| TASK PROMPT |
Please copy exactly the lines that run from the start of the entries to the line containing "You are a computer-use agent. The height", inclusive.

| Stored items from a collection |
- Opening Delimiter -

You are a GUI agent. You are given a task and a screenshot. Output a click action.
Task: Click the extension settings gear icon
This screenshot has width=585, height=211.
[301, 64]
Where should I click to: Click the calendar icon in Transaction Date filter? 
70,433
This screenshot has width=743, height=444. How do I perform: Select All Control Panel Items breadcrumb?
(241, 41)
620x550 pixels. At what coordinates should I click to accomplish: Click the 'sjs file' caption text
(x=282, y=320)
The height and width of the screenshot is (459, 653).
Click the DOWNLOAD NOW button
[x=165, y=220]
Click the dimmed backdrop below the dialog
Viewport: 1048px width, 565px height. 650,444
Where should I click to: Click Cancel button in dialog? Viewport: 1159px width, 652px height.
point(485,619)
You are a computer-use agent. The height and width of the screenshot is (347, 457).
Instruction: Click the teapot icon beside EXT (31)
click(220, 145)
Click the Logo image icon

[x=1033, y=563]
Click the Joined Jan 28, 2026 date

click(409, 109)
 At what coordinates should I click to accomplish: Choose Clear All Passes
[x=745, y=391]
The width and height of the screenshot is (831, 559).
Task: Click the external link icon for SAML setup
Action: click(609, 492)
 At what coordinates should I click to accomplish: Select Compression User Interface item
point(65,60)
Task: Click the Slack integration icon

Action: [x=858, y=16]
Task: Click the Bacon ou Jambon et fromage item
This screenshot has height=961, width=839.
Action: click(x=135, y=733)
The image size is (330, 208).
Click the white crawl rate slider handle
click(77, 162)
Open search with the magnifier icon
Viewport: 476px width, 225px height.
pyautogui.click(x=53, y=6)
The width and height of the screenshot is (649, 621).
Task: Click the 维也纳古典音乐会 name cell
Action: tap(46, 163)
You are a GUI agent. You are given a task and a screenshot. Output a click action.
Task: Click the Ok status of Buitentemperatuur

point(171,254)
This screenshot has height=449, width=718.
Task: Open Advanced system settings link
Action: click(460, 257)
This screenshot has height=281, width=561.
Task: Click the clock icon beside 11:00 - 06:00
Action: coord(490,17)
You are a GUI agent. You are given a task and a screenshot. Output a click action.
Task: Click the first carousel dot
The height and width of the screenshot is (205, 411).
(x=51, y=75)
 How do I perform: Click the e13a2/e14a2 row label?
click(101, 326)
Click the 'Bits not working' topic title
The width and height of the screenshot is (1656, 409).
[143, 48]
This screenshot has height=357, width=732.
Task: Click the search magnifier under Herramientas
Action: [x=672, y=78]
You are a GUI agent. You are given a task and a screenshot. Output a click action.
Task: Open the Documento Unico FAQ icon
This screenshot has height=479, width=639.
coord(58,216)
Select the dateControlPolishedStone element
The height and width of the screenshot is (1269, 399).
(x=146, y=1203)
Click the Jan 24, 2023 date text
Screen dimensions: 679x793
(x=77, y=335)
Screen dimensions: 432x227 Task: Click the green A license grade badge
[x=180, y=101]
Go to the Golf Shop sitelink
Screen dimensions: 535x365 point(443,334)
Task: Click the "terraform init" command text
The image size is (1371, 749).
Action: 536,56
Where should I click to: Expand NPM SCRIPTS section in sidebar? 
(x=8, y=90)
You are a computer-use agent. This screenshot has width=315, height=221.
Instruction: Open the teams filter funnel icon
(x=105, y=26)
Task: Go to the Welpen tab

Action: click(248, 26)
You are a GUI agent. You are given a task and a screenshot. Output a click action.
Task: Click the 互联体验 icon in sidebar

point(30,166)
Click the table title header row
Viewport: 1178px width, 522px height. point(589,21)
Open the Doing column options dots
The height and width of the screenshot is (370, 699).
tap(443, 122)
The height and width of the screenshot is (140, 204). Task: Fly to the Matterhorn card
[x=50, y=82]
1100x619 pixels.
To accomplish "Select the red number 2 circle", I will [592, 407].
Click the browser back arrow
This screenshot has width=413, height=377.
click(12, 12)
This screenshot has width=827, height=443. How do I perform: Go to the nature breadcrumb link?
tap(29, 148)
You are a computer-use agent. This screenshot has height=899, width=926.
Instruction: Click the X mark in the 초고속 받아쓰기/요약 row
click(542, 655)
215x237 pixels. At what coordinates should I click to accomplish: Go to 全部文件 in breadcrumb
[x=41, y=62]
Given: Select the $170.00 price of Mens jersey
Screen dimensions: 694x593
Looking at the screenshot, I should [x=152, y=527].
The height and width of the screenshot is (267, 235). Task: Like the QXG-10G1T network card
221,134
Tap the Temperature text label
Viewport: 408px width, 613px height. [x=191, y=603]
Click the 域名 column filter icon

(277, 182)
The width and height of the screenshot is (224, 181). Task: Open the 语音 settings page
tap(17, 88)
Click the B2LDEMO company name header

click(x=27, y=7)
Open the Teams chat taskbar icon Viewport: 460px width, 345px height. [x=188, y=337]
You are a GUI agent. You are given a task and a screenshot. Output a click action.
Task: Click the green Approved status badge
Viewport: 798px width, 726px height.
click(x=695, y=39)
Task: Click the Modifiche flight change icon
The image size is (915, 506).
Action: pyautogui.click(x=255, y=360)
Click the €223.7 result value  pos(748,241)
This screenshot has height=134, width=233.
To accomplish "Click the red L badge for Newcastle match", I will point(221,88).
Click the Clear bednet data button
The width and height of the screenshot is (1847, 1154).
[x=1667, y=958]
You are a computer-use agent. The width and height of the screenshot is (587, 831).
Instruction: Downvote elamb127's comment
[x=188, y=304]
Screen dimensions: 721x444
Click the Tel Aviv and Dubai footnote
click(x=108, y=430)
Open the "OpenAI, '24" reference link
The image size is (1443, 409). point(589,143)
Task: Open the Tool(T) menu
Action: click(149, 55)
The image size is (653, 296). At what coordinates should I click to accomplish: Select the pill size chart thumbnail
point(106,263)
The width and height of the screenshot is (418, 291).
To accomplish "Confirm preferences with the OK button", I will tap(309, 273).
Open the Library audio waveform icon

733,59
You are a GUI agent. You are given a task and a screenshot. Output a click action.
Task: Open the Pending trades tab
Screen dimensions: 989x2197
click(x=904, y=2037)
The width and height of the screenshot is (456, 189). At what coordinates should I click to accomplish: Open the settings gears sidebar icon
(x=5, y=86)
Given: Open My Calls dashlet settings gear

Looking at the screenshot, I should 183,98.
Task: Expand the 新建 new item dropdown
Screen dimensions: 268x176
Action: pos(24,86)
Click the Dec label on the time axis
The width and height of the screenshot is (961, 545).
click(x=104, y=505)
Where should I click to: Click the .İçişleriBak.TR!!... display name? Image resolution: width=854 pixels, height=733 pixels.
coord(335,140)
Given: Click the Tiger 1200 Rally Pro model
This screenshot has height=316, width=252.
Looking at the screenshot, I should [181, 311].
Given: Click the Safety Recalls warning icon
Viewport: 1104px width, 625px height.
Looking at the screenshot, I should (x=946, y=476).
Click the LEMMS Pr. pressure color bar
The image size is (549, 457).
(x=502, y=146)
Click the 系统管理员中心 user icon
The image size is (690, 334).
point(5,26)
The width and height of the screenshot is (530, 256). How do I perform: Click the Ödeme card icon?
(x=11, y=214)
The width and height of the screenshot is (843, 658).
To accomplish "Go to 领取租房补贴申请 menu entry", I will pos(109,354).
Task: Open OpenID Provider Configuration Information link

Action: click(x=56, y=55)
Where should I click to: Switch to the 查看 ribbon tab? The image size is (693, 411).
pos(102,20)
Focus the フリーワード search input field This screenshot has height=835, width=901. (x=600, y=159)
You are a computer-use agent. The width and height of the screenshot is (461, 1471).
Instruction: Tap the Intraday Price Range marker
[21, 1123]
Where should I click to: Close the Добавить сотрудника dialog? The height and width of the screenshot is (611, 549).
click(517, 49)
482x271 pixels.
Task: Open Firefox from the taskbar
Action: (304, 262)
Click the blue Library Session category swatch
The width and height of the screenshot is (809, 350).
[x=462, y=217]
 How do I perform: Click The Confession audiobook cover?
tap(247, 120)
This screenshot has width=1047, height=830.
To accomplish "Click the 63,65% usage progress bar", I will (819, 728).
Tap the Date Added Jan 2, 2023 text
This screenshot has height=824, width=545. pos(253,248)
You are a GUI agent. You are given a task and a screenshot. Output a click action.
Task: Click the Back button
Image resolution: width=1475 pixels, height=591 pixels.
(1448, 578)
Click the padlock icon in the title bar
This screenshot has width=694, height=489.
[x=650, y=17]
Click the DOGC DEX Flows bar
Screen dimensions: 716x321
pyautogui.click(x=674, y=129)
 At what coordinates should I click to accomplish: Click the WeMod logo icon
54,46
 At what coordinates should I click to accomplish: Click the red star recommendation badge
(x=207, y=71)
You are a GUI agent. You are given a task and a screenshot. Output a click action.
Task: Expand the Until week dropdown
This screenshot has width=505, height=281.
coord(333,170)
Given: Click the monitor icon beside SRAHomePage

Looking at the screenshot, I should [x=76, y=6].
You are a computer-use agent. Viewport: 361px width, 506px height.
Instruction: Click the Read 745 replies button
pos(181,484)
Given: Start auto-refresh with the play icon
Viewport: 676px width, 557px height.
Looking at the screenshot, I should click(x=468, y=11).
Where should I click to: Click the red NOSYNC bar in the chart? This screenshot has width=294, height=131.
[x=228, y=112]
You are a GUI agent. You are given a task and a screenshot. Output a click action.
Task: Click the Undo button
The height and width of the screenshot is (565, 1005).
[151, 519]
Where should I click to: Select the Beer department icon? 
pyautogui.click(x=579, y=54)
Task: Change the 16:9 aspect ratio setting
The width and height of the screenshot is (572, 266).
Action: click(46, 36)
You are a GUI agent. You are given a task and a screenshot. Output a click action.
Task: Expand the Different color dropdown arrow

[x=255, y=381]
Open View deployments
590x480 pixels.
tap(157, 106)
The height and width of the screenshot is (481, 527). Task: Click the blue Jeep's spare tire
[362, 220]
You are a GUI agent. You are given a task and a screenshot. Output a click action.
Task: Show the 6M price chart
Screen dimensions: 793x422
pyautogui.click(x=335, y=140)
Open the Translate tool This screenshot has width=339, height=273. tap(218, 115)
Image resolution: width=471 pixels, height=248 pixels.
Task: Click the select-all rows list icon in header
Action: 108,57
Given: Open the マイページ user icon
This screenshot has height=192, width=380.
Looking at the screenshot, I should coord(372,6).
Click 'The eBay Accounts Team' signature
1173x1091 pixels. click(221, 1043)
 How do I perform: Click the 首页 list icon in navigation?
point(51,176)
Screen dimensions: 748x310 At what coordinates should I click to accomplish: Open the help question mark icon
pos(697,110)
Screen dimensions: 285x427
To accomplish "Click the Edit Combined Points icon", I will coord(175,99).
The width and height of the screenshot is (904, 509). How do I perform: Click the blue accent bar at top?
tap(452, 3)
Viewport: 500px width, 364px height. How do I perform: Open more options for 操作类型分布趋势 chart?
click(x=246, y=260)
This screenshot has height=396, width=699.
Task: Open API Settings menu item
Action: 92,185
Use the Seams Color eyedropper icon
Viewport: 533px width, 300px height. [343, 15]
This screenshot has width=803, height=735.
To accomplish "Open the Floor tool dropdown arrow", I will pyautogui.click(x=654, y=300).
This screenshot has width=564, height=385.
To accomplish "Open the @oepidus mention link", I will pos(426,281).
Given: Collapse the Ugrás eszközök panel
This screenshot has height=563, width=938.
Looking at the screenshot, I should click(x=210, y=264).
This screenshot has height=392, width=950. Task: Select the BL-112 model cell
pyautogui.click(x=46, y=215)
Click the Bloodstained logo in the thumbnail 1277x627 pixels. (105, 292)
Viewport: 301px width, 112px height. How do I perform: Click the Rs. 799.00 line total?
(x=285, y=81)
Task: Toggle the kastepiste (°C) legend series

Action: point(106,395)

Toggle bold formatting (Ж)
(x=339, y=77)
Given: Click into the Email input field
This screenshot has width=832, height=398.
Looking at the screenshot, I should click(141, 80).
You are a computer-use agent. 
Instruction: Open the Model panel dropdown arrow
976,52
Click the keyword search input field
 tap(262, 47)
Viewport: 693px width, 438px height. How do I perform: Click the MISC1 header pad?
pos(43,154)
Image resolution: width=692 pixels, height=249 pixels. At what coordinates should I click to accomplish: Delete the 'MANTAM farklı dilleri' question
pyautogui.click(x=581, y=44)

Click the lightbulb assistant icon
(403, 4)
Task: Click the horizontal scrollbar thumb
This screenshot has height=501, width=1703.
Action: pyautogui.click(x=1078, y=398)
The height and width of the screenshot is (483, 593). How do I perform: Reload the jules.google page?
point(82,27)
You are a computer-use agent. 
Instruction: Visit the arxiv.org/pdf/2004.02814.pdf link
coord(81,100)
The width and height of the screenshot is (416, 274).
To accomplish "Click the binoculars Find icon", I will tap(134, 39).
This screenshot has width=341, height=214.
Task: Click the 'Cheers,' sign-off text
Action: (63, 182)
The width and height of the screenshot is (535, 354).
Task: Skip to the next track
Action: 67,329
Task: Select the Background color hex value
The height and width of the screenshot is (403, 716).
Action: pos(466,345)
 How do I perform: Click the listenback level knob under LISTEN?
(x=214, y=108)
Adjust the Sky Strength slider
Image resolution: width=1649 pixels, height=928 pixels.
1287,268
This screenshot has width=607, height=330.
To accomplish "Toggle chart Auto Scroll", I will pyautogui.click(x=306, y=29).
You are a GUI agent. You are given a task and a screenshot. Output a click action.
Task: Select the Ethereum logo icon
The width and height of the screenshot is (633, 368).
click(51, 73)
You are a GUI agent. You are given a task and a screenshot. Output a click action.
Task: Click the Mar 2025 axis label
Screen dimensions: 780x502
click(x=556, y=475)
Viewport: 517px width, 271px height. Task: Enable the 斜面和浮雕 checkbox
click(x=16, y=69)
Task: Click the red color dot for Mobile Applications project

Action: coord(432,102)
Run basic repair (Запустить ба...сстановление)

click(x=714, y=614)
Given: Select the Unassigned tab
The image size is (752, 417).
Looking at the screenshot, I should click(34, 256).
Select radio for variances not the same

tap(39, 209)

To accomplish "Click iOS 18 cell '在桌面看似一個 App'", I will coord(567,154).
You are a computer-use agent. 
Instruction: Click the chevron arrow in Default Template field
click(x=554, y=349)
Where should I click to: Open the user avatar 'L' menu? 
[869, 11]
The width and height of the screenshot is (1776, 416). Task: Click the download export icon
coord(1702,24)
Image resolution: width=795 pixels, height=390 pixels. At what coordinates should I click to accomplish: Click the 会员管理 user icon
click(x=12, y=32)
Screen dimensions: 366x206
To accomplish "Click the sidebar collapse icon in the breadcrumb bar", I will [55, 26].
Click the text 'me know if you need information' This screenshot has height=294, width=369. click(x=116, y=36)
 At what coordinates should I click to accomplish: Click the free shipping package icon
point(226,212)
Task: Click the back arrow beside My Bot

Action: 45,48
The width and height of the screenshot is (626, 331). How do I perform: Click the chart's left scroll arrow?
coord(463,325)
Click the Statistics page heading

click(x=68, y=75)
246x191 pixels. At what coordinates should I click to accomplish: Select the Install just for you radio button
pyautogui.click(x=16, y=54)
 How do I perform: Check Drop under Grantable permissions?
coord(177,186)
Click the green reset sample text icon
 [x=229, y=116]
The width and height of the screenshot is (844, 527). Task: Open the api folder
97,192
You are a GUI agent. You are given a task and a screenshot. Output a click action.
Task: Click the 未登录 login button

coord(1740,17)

- Closing Delimiter -

| WRITTEN REPLY |
You are a GUI agent. You are given a task and a screenshot. Output a click action.
Task: Click the extension settings gear icon
This screenshot has width=585, height=211.
[301, 64]
Where should I click to: Click the calendar icon in Transaction Date filter? 
70,433
This screenshot has width=743, height=444. How do I perform: Select All Control Panel Items breadcrumb?
(241, 41)
620x550 pixels. At what coordinates should I click to accomplish: Click the 'sjs file' caption text
(x=282, y=320)
The height and width of the screenshot is (459, 653).
Click the DOWNLOAD NOW button
[x=165, y=220]
Click the dimmed backdrop below the dialog
Viewport: 1048px width, 565px height. 650,444
Where should I click to: Click Cancel button in dialog? Viewport: 1159px width, 652px height.
point(485,619)
You are a computer-use agent. The height and width of the screenshot is (347, 457).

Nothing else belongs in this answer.